Which Data Is Right?

It appears the consumer is improving based on Visa and Mastercard usage in May. We’ve also seen that retail traffic growth at brick and mortar stores improved 6.5 points in the first week of June to -69.7%. Wendy’s same store sales growth bottomed at worse than a 25% decline in April. Same store sales growth improved to -1.9% in the end of May. The data didn’t improve throughout May because there was a beef shortage. In keeping with that data, the chart below shows Morgan Stanley’s retail tracker anticipates double digit monthly retail sales growth in May. It has been correlated with core sales growth in the past. The retail sales report comes out on Tuesday June 16th.
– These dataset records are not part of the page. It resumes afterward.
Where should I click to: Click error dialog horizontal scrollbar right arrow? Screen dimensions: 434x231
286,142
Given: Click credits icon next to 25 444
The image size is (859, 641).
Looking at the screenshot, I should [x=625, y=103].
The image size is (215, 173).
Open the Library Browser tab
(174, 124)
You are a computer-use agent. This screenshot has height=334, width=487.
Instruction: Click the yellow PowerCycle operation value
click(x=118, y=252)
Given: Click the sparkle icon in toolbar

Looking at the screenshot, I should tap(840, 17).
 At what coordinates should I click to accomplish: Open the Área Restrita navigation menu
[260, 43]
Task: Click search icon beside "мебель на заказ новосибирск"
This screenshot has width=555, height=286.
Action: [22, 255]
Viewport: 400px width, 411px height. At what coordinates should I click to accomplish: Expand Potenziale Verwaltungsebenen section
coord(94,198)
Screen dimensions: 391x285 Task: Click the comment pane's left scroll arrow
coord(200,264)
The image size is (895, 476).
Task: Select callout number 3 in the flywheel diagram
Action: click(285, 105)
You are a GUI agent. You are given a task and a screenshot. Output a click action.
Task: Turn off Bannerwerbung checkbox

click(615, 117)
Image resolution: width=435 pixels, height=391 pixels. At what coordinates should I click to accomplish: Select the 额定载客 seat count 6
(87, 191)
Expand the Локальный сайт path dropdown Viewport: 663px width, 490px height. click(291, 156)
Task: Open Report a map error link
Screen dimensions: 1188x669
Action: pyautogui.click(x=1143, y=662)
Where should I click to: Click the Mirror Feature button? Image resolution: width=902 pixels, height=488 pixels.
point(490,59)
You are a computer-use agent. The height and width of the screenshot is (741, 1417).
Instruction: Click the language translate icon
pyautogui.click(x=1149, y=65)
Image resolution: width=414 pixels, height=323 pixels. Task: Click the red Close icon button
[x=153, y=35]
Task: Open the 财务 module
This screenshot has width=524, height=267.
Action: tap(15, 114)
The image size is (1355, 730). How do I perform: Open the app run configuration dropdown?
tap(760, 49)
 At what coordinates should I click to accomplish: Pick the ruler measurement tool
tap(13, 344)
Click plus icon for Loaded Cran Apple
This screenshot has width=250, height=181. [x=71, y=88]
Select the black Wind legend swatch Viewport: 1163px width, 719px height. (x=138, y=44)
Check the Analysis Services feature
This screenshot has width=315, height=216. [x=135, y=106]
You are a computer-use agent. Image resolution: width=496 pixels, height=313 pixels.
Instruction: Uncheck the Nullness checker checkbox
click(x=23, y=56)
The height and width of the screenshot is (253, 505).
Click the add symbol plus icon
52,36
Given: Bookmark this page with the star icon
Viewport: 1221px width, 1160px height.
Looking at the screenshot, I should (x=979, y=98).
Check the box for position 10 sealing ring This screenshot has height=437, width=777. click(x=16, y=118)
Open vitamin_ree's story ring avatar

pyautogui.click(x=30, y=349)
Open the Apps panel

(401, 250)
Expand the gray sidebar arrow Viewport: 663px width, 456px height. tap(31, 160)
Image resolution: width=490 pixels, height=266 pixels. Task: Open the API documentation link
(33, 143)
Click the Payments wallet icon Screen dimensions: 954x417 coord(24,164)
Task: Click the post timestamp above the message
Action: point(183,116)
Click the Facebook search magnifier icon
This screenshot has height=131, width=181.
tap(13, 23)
Not all the numbers are rosy as the Redbook yearly same store sales growth reading fell from -7.2% to -9.7% which is about the trough of this cycle and the entire 2 decade history of this report. That’s from the week of June 6th. Those other readings we mentioned (besides brick and mortar traffic) were from May, so it’s possible both are correct. It would be bad if sales growth fell back in June.

Phase 2 Is Coming Soon

The chart below makes the point we did in our May BLS article. In the beginning of this cycle the low hanging fruit jobs will be coming back. The temporary job loss that quickly turns back into employment is the low hanging fruit. You can’t expect the job creation in May and the expected strong creation in June to continue. Next is phase 2 in which some temporary job losers don’t get their jobs back and hiring picks up gradually. Phase 1 growth is all about reopening. It’s a quick jolt that isn’t sustainable.

Conclusion

Most indicators show retail sales growth is coming back. Currently, the economy and stock market are detached because stocks are doing well, while the economy is still in shambles despite its increase off the bottom. The unemployment rate has far to fall, while the stock market is near its February peak. Because of the sheer speculation amongst retail traders we could see a reversal of this situation as the economy looks better and stocks are weak. Stocks are too expensive especially if your account for the potential corporate tax increase.